> _WHAT IS NEEDED_:
The lines to return are the one containing "1568x769 pixels." and all that follow it in the entries below, duplicated exactly and nothing else.

> _DATASET EXCERPTS_:
------------------------------

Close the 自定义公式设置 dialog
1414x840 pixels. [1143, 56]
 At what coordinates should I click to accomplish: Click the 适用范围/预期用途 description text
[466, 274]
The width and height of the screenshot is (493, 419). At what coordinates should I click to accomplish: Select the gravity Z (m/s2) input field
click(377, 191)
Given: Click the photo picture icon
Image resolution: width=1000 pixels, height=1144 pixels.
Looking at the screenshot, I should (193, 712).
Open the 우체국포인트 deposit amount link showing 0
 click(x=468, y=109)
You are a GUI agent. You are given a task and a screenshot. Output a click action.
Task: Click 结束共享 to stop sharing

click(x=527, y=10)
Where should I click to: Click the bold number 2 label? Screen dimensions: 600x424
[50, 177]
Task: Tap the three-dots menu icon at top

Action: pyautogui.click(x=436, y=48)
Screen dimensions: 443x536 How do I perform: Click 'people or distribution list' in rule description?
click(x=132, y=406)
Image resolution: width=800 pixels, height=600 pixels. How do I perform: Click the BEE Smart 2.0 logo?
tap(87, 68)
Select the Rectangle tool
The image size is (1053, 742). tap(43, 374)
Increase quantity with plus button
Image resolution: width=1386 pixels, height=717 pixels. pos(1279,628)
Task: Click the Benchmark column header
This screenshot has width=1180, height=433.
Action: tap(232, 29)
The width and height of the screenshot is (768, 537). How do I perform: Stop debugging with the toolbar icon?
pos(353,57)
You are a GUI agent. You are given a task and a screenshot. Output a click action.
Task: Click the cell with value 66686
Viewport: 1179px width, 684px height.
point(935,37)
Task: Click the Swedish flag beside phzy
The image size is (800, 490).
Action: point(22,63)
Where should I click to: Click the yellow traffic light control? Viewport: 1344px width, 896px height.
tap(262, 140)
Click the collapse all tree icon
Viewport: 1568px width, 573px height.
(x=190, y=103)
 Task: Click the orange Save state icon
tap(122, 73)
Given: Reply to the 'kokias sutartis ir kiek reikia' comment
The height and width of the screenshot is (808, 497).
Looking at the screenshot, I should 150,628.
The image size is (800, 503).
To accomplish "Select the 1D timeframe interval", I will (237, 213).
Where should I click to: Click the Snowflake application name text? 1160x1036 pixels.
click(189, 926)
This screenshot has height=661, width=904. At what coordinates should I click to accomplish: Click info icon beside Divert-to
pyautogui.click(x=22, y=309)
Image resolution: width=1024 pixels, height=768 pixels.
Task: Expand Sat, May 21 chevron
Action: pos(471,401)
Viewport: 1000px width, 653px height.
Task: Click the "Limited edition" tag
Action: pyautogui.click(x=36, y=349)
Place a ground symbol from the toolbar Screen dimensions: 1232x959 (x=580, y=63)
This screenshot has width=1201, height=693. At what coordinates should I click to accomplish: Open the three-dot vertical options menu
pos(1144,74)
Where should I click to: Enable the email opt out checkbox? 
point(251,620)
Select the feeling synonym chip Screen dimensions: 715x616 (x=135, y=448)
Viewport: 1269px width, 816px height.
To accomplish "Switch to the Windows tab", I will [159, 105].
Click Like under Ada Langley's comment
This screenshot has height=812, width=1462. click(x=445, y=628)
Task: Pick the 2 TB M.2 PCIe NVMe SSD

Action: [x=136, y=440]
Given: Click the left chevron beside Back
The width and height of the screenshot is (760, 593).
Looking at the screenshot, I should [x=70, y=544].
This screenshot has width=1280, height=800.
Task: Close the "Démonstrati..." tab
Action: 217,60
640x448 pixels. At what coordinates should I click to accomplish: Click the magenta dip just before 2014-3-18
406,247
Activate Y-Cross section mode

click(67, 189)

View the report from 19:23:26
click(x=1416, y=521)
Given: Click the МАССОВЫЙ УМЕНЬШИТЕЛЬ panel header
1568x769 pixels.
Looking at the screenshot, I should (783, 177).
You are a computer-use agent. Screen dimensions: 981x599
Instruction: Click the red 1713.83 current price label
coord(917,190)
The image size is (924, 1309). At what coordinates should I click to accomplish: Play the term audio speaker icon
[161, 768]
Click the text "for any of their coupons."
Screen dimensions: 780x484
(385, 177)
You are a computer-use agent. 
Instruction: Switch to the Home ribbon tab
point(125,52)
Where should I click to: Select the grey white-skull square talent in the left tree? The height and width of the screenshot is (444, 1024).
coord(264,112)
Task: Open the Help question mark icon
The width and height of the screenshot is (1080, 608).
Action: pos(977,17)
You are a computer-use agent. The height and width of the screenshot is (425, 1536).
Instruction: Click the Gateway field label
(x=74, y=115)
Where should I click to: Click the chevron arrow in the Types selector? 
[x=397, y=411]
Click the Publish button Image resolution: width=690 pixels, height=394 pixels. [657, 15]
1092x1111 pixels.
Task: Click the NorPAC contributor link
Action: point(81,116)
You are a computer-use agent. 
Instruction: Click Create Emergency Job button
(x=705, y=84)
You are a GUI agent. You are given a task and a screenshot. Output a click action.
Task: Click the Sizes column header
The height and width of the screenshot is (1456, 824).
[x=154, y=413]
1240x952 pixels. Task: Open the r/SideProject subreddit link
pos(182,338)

------------------------------

> _FINISHED EXERCISE_:
1568x769 pixels.
Looking at the screenshot, I should (783, 177).
You are a computer-use agent. Screen dimensions: 981x599
Instruction: Click the red 1713.83 current price label
coord(917,190)
The image size is (924, 1309). At what coordinates should I click to accomplish: Play the term audio speaker icon
[161, 768]
Click the text "for any of their coupons."
Screen dimensions: 780x484
(385, 177)
You are a computer-use agent. 
Instruction: Switch to the Home ribbon tab
point(125,52)
Where should I click to: Select the grey white-skull square talent in the left tree? The height and width of the screenshot is (444, 1024).
coord(264,112)
Task: Open the Help question mark icon
The width and height of the screenshot is (1080, 608).
Action: pos(977,17)
You are a computer-use agent. The height and width of the screenshot is (425, 1536).
Instruction: Click the Gateway field label
(x=74, y=115)
Where should I click to: Click the chevron arrow in the Types selector? 
[x=397, y=411]
Click the Publish button Image resolution: width=690 pixels, height=394 pixels. [657, 15]
1092x1111 pixels.
Task: Click the NorPAC contributor link
Action: point(81,116)
You are a computer-use agent. 
Instruction: Click Create Emergency Job button
(x=705, y=84)
You are a GUI agent. You are given a task and a screenshot. Output a click action.
Task: Click the Sizes column header
The height and width of the screenshot is (1456, 824).
[x=154, y=413]
1240x952 pixels. Task: Open the r/SideProject subreddit link
pos(182,338)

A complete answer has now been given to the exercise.